Können sich Verbraucher und Unternehmer schützen?
Die Prüfung der Banken und Versicherungen, denen man sein Geld anvertraut, sollte die Grundlage jeder Entscheidung sein. Auch wenn die Auswirkungen großer Manipulationen auf ein einzelnes Produkt sehr gering sein dürften, muss das Vertrauen erst wieder aufgebaut werden. Das Handeln der Bänker ist verwerflich, für den Anleger und Investor aber nicht immer von Nachteil. Fonds in Rohstoffen liegen in ihrer Rendite etwa bei Null, sodass der Anleger eventuell sogar von der Manipulation profitiert haben könnte.
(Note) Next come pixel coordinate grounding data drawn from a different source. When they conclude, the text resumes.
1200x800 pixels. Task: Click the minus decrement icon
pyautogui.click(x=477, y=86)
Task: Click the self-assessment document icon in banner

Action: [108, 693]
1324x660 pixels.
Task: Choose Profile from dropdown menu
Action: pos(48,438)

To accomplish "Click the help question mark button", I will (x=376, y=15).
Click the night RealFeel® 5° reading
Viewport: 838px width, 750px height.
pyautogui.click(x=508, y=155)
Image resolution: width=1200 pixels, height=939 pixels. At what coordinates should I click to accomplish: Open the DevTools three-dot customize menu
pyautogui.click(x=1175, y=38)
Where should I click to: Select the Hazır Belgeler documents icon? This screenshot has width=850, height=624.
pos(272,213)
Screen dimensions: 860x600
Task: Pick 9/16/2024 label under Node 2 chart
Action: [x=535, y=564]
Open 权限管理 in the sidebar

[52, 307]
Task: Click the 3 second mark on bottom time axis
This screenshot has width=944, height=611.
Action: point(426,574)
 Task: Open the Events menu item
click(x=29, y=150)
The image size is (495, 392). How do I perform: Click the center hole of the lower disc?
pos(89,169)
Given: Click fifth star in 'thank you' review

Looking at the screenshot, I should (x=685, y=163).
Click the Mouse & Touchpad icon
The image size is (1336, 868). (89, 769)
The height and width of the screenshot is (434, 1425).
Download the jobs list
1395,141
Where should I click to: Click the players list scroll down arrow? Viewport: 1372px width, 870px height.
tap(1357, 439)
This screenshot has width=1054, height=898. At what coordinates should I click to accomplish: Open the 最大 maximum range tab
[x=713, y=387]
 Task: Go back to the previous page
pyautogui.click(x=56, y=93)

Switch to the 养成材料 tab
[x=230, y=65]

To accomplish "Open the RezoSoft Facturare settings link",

Jede Manipulation auf dem Finanzmarkt ist eine Option, die Risikostreuung neu zu überdenken und in seinen Anlagen mit Flexibilität zu agieren. Eine breite Risikostreuung lässt ausschließen, dass sich ein Betrugsfall eines Investmentgebers oder Vermittlers auf die gesamte Anlage auswirkt und so zu einem wirklichen Verlust des Geldes führen kann.

Der Verbraucher kann sich zwar nicht vor dem Betrug in der Finanzwirtschaft, doch aber vor den Folgen für seine Person schützen. Wer kein hohes Risiko eingehen möchte, sollte vor allem von Versprechungen sehr hoher Rendite abweichen und sich auf die Anlagen berufen, die in ihrer Struktur realistischer, wenn auch mit einem niedrigeren Zinssatz oder nur einer kleinen Rendite seriös angeboten werden.